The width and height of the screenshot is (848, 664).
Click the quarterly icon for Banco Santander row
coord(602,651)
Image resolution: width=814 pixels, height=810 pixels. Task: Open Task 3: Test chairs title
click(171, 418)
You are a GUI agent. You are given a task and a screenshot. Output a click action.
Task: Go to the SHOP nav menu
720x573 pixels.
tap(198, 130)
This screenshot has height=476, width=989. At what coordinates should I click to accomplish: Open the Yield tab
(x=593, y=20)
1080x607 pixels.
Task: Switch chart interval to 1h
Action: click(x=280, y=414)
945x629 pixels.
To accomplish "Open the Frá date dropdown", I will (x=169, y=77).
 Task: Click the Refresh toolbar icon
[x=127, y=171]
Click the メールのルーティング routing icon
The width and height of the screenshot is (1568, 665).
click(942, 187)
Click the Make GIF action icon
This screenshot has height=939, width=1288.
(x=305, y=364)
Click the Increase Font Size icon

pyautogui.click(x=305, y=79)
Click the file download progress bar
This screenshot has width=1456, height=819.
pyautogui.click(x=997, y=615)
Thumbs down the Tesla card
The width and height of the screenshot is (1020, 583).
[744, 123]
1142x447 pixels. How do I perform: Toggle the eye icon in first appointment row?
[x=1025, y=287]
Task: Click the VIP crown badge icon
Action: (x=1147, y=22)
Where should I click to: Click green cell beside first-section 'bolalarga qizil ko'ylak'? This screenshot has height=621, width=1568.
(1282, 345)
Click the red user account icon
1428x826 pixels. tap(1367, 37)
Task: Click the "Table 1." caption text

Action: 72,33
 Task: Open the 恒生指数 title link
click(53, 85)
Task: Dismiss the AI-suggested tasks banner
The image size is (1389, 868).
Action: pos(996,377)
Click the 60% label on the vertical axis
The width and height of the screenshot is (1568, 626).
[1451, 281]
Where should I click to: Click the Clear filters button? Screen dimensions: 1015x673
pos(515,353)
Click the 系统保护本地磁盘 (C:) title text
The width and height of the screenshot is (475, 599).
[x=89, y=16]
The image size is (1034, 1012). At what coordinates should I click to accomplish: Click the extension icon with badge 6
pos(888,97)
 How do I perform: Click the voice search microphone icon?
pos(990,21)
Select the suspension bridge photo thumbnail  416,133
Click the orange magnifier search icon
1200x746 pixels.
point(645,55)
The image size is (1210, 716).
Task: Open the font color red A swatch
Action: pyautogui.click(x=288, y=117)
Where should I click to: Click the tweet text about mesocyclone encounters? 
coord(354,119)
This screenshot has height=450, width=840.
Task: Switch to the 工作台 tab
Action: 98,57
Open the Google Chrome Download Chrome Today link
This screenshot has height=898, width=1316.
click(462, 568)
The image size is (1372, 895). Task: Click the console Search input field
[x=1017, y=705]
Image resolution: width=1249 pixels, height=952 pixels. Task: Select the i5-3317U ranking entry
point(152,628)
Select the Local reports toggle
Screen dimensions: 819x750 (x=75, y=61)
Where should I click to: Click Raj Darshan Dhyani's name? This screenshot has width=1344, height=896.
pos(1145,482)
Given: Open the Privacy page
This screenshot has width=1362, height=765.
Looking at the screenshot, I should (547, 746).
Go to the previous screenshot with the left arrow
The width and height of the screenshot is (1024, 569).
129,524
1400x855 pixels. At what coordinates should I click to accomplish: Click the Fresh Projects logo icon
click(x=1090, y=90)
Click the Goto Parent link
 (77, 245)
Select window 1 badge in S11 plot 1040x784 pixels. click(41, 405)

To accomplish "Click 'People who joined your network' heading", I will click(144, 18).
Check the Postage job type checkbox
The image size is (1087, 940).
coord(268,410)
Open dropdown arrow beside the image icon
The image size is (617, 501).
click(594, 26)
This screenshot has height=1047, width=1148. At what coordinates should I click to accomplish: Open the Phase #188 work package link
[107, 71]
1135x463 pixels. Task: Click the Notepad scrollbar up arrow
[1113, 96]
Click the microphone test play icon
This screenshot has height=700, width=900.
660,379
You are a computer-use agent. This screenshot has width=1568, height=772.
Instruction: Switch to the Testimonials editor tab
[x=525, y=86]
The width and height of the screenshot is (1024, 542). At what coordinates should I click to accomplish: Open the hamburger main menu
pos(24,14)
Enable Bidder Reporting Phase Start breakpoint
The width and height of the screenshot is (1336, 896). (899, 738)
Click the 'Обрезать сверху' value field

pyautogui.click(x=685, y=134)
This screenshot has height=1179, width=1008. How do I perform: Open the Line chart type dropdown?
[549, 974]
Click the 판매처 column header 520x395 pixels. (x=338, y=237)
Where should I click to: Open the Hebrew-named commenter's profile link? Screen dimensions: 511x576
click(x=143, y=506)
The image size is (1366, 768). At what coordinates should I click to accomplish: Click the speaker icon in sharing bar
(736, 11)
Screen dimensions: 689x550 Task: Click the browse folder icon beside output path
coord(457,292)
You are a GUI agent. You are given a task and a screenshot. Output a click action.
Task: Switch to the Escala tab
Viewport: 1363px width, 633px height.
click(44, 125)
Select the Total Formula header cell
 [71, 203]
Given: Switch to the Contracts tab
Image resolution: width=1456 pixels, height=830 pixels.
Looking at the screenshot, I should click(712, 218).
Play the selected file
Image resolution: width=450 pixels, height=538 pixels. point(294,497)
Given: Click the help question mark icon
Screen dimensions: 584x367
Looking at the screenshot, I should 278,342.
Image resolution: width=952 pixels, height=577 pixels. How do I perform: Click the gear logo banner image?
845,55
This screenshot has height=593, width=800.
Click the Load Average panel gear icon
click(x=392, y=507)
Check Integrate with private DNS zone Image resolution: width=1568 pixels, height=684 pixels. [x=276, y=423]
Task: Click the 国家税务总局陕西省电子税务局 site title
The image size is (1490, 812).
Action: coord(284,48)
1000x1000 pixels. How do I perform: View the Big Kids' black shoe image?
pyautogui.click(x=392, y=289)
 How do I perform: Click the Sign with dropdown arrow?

Your task: Render every line of the entries above as a Markdown table with the columns Row and Entry line, numbering the rows and leaving out blank lines.

Answer to the task:
| Row | Entry line |
|---|---|
| 1 | The width and height of the screenshot is (848, 664). |
| 2 | Click the quarterly icon for Banco Santander row |
| 3 | coord(602,651) |
| 4 | Image resolution: width=814 pixels, height=810 pixels. Task: Open Task 3: Test chairs title |
| 5 | click(171, 418) |
| 6 | You are a GUI agent. You are given a task and a screenshot. Output a click action. |
| 7 | Task: Go to the SHOP nav menu |
| 8 | 720x573 pixels. |
| 9 | tap(198, 130) |
| 10 | This screenshot has height=476, width=989. At what coordinates should I click to accomplish: Open the Yield tab |
| 11 | (x=593, y=20) |
| 12 | 1080x607 pixels. |
| 13 | Task: Switch chart interval to 1h |
| 14 | Action: click(x=280, y=414) |
| 15 | 945x629 pixels. |
| 16 | To accomplish "Open the Frá date dropdown", I will (x=169, y=77). |
| 17 |  Task: Click the Refresh toolbar icon |
| 18 | [x=127, y=171] |
| 19 | Click the メールのルーティング routing icon |
| 20 | The width and height of the screenshot is (1568, 665). |
| 21 | click(942, 187) |
| 22 | Click the Make GIF action icon |
| 23 | This screenshot has height=939, width=1288. |
| 24 | (x=305, y=364) |
| 25 | Click the Increase Font Size icon |
| 26 | pyautogui.click(x=305, y=79) |
| 27 | Click the file download progress bar |
| 28 | This screenshot has width=1456, height=819. |
| 29 | pyautogui.click(x=997, y=615) |
| 30 | Thumbs down the Tesla card |
| 31 | The width and height of the screenshot is (1020, 583). |
| 32 | [744, 123] |
| 33 | 1142x447 pixels. How do I perform: Toggle the eye icon in first appointment row? |
| 34 | [x=1025, y=287] |
| 35 | Task: Click the VIP crown badge icon |
| 36 | Action: (x=1147, y=22) |
| 37 | Where should I click to: Click green cell beside first-section 'bolalarga qizil ko'ylak'? This screenshot has height=621, width=1568. |
| 38 | (1282, 345) |
| 39 | Click the red user account icon |
| 40 | 1428x826 pixels. tap(1367, 37) |
| 41 | Task: Click the "Table 1." caption text |
| 42 | Action: 72,33 |
| 43 |  Task: Open the 恒生指数 title link |
| 44 | click(53, 85) |
| 45 | Task: Dismiss the AI-suggested tasks banner |
| 46 | The image size is (1389, 868). |
| 47 | Action: pos(996,377) |
| 48 | Click the 60% label on the vertical axis |
| 49 | The width and height of the screenshot is (1568, 626). |
| 50 | [1451, 281] |
| 51 | Where should I click to: Click the Clear filters button? Screen dimensions: 1015x673 |
| 52 | pos(515,353) |
| 53 | Click the 系统保护本地磁盘 (C:) title text |
| 54 | The width and height of the screenshot is (475, 599). |
| 55 | [x=89, y=16] |
| 56 | The image size is (1034, 1012). At what coordinates should I click to accomplish: Click the extension icon with badge 6 |
| 57 | pos(888,97) |
| 58 |  How do I perform: Click the voice search microphone icon? |
| 59 | pos(990,21) |
| 60 | Select the suspension bridge photo thumbnail  416,133 |
| 61 | Click the orange magnifier search icon |
| 62 | 1200x746 pixels. |
| 63 | point(645,55) |
| 64 | The image size is (1210, 716). |
| 65 | Task: Open the font color red A swatch |
| 66 | Action: pyautogui.click(x=288, y=117) |
| 67 | Where should I click to: Click the tweet text about mesocyclone encounters?  |
| 68 | coord(354,119) |
| 69 | This screenshot has height=450, width=840. |
| 70 | Task: Switch to the 工作台 tab |
| 71 | Action: 98,57 |
| 72 | Open the Google Chrome Download Chrome Today link |
| 73 | This screenshot has height=898, width=1316. |
| 74 | click(462, 568) |
| 75 | The image size is (1372, 895). Task: Click the console Search input field |
| 76 | [x=1017, y=705] |
| 77 | Image resolution: width=1249 pixels, height=952 pixels. Task: Select the i5-3317U ranking entry |
| 78 | point(152,628) |
| 79 | Select the Local reports toggle |
| 80 | Screen dimensions: 819x750 (x=75, y=61) |
| 81 | Where should I click to: Click Raj Darshan Dhyani's name? This screenshot has width=1344, height=896. |
| 82 | pos(1145,482) |
| 83 | Given: Open the Privacy page |
| 84 | This screenshot has width=1362, height=765. |
| 85 | Looking at the screenshot, I should (547, 746). |
| 86 | Go to the previous screenshot with the left arrow |
| 87 | The width and height of the screenshot is (1024, 569). |
| 88 | 129,524 |
| 89 | 1400x855 pixels. At what coordinates should I click to accomplish: Click the Fresh Projects logo icon |
| 90 | click(x=1090, y=90) |
| 91 | Click the Goto Parent link |
| 92 |  (77, 245) |
| 93 | Select window 1 badge in S11 plot 1040x784 pixels. click(41, 405) |
| 94 | To accomplish "Click 'People who joined your network' heading", I will click(144, 18). |
| 95 | Check the Postage job type checkbox |
| 96 | The image size is (1087, 940). |
| 97 | coord(268,410) |
| 98 | Open dropdown arrow beside the image icon |
| 99 | The image size is (617, 501). |
| 100 | click(594, 26) |
| 101 | This screenshot has height=1047, width=1148. At what coordinates should I click to accomplish: Open the Phase #188 work package link |
| 102 | [107, 71] |
| 103 | 1135x463 pixels. Task: Click the Notepad scrollbar up arrow |
| 104 | [1113, 96] |
| 105 | Click the microphone test play icon |
| 106 | This screenshot has height=700, width=900. |
| 107 | 660,379 |
| 108 | You are a computer-use agent. This screenshot has width=1568, height=772. |
| 109 | Instruction: Switch to the Testimonials editor tab |
| 110 | [x=525, y=86] |
| 111 | The width and height of the screenshot is (1024, 542). At what coordinates should I click to accomplish: Open the hamburger main menu |
| 112 | pos(24,14) |
| 113 | Enable Bidder Reporting Phase Start breakpoint |
| 114 | The width and height of the screenshot is (1336, 896). (899, 738) |
| 115 | Click the 'Обрезать сверху' value field |
| 116 | pyautogui.click(x=685, y=134) |
| 117 | This screenshot has height=1179, width=1008. How do I perform: Open the Line chart type dropdown? |
| 118 | [549, 974] |
| 119 | Click the 판매처 column header 520x395 pixels. (x=338, y=237) |
| 120 | Where should I click to: Open the Hebrew-named commenter's profile link? Screen dimensions: 511x576 |
| 121 | click(x=143, y=506) |
| 122 | The image size is (1366, 768). At what coordinates should I click to accomplish: Click the speaker icon in sharing bar |
| 123 | (736, 11) |
| 124 | Screen dimensions: 689x550 Task: Click the browse folder icon beside output path |
| 125 | coord(457,292) |
| 126 | You are a GUI agent. You are given a task and a screenshot. Output a click action. |
| 127 | Task: Switch to the Escala tab |
| 128 | Viewport: 1363px width, 633px height. |
| 129 | click(44, 125) |
| 130 | Select the Total Formula header cell |
| 131 |  [71, 203] |
| 132 | Given: Switch to the Contracts tab |
| 133 | Image resolution: width=1456 pixels, height=830 pixels. |
| 134 | Looking at the screenshot, I should click(712, 218). |
| 135 | Play the selected file |
| 136 | Image resolution: width=450 pixels, height=538 pixels. point(294,497) |
| 137 | Given: Click the help question mark icon |
| 138 | Screen dimensions: 584x367 |
| 139 | Looking at the screenshot, I should 278,342. |
| 140 | Image resolution: width=952 pixels, height=577 pixels. How do I perform: Click the gear logo banner image? |
| 141 | 845,55 |
| 142 | This screenshot has height=593, width=800. |
| 143 | Click the Load Average panel gear icon |
| 144 | click(x=392, y=507) |
| 145 | Check Integrate with private DNS zone Image resolution: width=1568 pixels, height=684 pixels. [x=276, y=423] |
| 146 | Task: Click the 国家税务总局陕西省电子税务局 site title |
| 147 | The image size is (1490, 812). |
| 148 | Action: coord(284,48) |
| 149 | 1000x1000 pixels. How do I perform: View the Big Kids' black shoe image? |
| 150 | pyautogui.click(x=392, y=289) |
| 151 |  How do I perform: Click the Sign with dropdown arrow? |